Material to process
------

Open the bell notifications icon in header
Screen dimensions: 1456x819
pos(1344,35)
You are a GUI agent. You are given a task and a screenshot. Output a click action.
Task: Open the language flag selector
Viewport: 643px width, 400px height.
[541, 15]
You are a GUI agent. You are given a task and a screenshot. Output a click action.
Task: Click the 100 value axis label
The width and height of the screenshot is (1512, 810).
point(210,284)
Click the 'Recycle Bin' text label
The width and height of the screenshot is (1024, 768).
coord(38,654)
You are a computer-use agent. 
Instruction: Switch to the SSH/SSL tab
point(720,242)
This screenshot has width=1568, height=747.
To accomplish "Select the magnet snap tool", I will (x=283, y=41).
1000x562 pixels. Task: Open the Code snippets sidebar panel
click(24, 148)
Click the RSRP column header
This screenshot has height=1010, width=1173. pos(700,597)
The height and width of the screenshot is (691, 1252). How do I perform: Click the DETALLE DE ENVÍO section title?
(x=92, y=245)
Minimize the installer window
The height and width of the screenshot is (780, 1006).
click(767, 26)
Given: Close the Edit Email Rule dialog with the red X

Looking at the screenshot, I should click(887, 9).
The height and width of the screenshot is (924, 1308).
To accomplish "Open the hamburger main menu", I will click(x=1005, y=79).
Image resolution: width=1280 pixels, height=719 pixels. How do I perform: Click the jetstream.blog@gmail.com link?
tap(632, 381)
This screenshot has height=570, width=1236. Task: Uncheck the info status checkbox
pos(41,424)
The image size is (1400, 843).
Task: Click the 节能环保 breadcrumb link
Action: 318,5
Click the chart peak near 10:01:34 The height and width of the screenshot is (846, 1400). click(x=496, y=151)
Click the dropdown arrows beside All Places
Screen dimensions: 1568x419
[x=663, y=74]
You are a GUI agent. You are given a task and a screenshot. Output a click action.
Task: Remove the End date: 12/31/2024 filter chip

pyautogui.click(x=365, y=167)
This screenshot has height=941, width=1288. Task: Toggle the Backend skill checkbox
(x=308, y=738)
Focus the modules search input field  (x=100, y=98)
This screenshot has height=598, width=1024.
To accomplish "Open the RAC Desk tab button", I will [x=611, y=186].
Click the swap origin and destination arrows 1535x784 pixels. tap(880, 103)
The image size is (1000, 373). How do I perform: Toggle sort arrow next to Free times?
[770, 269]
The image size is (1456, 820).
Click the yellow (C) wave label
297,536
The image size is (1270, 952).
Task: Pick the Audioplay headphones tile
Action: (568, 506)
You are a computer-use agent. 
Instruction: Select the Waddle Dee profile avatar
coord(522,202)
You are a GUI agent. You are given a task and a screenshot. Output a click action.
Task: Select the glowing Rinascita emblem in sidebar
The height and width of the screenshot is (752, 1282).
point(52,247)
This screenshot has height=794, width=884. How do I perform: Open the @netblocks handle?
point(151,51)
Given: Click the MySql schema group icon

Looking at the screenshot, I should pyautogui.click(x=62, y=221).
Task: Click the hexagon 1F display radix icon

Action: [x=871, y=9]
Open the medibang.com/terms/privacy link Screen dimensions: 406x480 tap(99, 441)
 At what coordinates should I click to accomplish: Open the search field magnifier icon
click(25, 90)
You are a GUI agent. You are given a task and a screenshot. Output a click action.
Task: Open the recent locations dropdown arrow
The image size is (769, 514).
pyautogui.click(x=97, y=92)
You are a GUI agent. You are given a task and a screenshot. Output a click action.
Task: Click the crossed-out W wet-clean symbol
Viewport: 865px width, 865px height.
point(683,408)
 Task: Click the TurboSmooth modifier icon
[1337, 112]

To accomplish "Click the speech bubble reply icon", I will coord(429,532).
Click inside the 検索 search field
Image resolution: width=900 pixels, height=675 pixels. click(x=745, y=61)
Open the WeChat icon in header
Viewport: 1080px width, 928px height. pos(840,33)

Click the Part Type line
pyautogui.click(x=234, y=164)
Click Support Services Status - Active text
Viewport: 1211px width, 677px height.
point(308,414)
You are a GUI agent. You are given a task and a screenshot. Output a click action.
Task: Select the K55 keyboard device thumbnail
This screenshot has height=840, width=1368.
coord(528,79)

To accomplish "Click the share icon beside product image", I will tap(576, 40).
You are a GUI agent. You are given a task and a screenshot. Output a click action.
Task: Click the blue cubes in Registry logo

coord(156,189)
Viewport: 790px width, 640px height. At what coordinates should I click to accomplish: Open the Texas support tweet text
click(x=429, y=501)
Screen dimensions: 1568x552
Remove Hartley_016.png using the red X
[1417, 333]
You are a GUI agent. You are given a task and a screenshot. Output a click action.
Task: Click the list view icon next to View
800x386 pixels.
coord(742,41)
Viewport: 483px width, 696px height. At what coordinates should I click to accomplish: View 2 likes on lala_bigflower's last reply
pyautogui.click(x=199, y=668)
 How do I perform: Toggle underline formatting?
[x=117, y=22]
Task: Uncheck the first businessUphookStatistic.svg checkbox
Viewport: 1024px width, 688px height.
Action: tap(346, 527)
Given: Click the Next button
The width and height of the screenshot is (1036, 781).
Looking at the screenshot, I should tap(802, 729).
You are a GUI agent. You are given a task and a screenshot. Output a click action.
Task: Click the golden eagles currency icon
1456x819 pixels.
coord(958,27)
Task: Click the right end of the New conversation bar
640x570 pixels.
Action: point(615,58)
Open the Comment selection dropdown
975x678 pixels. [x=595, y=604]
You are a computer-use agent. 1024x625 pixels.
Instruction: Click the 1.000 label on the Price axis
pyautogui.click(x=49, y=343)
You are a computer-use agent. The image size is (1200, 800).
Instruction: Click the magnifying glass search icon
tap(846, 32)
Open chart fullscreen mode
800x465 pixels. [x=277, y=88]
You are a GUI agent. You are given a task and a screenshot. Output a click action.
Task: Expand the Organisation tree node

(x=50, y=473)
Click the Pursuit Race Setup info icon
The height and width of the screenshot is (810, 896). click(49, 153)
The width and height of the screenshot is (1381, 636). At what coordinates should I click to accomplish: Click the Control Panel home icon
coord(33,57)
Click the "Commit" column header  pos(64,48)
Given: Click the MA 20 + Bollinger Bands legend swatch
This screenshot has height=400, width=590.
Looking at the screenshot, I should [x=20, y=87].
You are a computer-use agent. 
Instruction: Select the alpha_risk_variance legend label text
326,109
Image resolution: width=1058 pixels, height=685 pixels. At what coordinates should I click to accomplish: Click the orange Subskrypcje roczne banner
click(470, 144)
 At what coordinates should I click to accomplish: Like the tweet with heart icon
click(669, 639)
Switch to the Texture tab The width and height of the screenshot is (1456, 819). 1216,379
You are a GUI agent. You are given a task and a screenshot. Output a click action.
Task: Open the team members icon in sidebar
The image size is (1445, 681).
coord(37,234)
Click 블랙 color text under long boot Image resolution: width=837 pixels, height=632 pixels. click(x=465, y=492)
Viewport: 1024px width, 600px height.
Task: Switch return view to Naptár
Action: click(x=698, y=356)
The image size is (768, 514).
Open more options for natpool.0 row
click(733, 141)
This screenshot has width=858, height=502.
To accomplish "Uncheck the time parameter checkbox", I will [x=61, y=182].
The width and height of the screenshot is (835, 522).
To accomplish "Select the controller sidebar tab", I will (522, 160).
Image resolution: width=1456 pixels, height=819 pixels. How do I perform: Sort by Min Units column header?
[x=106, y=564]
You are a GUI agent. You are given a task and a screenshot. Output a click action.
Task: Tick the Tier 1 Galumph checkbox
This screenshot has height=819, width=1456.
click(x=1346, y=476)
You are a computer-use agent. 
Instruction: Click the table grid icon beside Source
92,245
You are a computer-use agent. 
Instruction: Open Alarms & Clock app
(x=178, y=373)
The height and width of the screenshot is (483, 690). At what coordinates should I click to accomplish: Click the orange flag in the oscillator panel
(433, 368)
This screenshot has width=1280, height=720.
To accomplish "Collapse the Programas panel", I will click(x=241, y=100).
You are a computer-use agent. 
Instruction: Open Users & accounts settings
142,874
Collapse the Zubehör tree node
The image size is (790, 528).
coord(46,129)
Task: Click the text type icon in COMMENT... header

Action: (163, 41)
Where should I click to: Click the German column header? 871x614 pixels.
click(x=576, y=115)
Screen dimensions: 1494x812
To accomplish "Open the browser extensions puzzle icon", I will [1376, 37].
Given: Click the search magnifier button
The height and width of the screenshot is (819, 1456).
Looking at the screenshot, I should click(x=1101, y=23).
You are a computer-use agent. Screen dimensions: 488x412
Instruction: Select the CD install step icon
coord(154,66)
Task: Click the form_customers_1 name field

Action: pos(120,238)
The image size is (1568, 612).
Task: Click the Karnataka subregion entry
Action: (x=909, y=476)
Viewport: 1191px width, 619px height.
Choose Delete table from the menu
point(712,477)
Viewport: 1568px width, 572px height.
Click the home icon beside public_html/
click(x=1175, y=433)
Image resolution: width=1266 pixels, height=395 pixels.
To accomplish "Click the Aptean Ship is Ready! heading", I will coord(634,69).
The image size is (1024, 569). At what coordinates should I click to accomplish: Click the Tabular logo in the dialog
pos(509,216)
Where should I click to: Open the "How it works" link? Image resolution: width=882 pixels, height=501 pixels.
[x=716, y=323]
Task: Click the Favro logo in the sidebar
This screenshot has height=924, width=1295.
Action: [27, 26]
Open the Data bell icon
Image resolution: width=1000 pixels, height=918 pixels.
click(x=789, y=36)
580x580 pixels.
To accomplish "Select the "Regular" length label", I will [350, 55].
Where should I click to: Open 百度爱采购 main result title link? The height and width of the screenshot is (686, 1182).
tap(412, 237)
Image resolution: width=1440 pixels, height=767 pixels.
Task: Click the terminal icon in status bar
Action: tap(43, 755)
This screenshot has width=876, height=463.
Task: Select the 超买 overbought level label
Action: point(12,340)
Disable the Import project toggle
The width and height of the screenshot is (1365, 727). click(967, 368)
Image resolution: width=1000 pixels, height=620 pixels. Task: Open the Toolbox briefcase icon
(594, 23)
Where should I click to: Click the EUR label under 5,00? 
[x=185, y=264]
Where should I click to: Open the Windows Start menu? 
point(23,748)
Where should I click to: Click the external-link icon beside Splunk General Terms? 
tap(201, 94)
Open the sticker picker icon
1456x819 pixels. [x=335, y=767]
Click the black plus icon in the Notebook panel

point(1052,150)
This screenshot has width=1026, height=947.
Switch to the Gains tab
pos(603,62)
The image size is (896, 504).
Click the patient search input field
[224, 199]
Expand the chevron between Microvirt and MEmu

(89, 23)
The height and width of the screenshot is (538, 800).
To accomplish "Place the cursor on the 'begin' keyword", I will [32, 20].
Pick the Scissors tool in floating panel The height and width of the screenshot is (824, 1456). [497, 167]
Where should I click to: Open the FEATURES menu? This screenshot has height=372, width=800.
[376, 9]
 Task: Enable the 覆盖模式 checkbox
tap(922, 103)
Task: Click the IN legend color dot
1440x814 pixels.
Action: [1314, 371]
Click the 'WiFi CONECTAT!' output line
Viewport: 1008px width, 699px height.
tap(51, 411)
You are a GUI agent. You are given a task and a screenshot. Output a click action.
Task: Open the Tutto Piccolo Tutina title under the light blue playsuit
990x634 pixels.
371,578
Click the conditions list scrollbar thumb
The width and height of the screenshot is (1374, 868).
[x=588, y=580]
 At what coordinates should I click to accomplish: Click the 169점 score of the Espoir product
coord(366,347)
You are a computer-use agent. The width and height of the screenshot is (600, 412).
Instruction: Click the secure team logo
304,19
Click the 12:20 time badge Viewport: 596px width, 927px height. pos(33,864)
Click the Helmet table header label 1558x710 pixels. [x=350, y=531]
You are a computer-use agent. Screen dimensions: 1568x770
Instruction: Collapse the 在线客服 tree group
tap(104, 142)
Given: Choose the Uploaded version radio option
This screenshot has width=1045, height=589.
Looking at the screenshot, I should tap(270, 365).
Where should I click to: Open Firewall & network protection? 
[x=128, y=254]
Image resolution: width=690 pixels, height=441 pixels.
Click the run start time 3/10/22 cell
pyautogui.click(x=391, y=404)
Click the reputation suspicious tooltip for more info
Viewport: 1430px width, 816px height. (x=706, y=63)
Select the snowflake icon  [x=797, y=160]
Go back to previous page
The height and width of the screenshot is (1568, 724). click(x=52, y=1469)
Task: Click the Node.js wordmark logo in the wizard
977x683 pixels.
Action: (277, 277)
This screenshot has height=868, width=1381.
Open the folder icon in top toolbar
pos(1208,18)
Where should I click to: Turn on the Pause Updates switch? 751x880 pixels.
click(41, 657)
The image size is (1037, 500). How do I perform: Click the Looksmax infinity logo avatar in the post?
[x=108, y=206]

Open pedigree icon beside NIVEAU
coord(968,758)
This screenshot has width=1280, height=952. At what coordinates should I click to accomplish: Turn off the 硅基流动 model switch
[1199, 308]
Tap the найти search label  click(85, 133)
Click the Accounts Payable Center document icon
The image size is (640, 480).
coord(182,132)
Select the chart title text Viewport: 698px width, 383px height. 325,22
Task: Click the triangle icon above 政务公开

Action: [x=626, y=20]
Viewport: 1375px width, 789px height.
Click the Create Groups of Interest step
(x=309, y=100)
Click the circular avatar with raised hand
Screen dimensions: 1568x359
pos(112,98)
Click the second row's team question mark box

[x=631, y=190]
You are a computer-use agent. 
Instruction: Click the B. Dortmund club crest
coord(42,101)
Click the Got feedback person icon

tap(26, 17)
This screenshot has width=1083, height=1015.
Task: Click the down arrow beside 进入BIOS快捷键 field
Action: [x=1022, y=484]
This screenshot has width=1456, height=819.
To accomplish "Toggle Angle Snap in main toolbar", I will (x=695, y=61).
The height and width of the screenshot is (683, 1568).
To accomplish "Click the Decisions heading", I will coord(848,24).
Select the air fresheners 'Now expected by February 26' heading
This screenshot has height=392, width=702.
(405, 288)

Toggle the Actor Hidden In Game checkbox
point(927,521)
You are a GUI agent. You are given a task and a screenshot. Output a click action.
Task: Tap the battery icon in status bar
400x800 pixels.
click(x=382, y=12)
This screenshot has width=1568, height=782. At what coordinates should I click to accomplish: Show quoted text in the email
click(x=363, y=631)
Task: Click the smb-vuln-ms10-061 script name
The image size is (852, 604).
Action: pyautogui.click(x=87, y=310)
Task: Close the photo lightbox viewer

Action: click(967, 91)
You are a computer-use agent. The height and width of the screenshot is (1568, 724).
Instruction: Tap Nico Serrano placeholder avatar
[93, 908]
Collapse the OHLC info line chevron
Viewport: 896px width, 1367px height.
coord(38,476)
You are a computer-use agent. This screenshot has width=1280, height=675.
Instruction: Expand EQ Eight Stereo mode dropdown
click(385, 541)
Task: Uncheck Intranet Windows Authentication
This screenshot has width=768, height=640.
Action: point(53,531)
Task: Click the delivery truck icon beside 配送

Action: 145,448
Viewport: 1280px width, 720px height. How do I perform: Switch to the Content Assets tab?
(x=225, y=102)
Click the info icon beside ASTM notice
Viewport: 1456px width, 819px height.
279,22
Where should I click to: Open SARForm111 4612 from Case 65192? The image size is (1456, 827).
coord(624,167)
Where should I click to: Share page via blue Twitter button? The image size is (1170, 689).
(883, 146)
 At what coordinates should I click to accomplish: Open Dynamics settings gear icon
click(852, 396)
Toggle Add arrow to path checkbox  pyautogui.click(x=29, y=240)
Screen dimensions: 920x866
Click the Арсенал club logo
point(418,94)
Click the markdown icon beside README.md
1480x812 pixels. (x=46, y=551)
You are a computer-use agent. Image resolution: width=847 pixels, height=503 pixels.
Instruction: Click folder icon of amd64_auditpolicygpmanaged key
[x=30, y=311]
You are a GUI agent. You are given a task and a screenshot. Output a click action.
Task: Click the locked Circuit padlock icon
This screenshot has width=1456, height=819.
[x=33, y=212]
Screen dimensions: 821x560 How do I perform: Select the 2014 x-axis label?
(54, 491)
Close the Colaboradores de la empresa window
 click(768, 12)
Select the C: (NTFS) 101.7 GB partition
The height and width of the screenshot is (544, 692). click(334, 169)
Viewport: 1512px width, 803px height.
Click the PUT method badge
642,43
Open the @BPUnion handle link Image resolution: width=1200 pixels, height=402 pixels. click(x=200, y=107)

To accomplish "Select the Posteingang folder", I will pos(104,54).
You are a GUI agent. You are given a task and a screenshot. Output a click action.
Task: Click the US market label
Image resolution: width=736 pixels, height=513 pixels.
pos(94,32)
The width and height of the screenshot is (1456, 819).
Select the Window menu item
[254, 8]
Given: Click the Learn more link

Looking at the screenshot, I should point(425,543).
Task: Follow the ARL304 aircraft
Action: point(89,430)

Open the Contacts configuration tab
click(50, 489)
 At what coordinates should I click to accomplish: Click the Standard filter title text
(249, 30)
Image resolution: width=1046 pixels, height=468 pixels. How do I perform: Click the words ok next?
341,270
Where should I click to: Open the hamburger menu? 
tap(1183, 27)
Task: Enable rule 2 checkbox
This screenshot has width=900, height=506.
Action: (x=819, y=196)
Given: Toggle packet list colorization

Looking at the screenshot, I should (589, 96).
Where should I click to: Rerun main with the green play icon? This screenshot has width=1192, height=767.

------

Aim of the task
Copy out the records between the line holding "The image size is (1000, 373)." and the line holding "coord(156,189)", including both of those lines. Reproduce them exactly as they appear, and include nothing else.

Result for this exercise
The image size is (1000, 373). How do I perform: Toggle sort arrow next to Free times?
[770, 269]
The image size is (1456, 820).
Click the yellow (C) wave label
297,536
The image size is (1270, 952).
Task: Pick the Audioplay headphones tile
Action: (568, 506)
You are a computer-use agent. 
Instruction: Select the Waddle Dee profile avatar
coord(522,202)
You are a GUI agent. You are given a task and a screenshot. Output a click action.
Task: Select the glowing Rinascita emblem in sidebar
The height and width of the screenshot is (752, 1282).
point(52,247)
This screenshot has height=794, width=884. How do I perform: Open the @netblocks handle?
point(151,51)
Given: Click the MySql schema group icon

Looking at the screenshot, I should pyautogui.click(x=62, y=221).
Task: Click the hexagon 1F display radix icon

Action: [x=871, y=9]
Open the medibang.com/terms/privacy link Screen dimensions: 406x480 tap(99, 441)
 At what coordinates should I click to accomplish: Open the search field magnifier icon
click(25, 90)
You are a GUI agent. You are given a task and a screenshot. Output a click action.
Task: Open the recent locations dropdown arrow
The image size is (769, 514).
pyautogui.click(x=97, y=92)
You are a GUI agent. You are given a task and a screenshot. Output a click action.
Task: Click the crossed-out W wet-clean symbol
Viewport: 865px width, 865px height.
point(683,408)
 Task: Click the TurboSmooth modifier icon
[1337, 112]

To accomplish "Click the speech bubble reply icon", I will coord(429,532).
Click inside the 検索 search field
Image resolution: width=900 pixels, height=675 pixels. click(x=745, y=61)
Open the WeChat icon in header
Viewport: 1080px width, 928px height. pos(840,33)

Click the Part Type line
pyautogui.click(x=234, y=164)
Click Support Services Status - Active text
Viewport: 1211px width, 677px height.
point(308,414)
You are a GUI agent. You are given a task and a screenshot. Output a click action.
Task: Select the K55 keyboard device thumbnail
This screenshot has height=840, width=1368.
coord(528,79)

To accomplish "Click the share icon beside product image", I will tap(576, 40).
You are a GUI agent. You are given a task and a screenshot. Output a click action.
Task: Click the blue cubes in Registry logo

coord(156,189)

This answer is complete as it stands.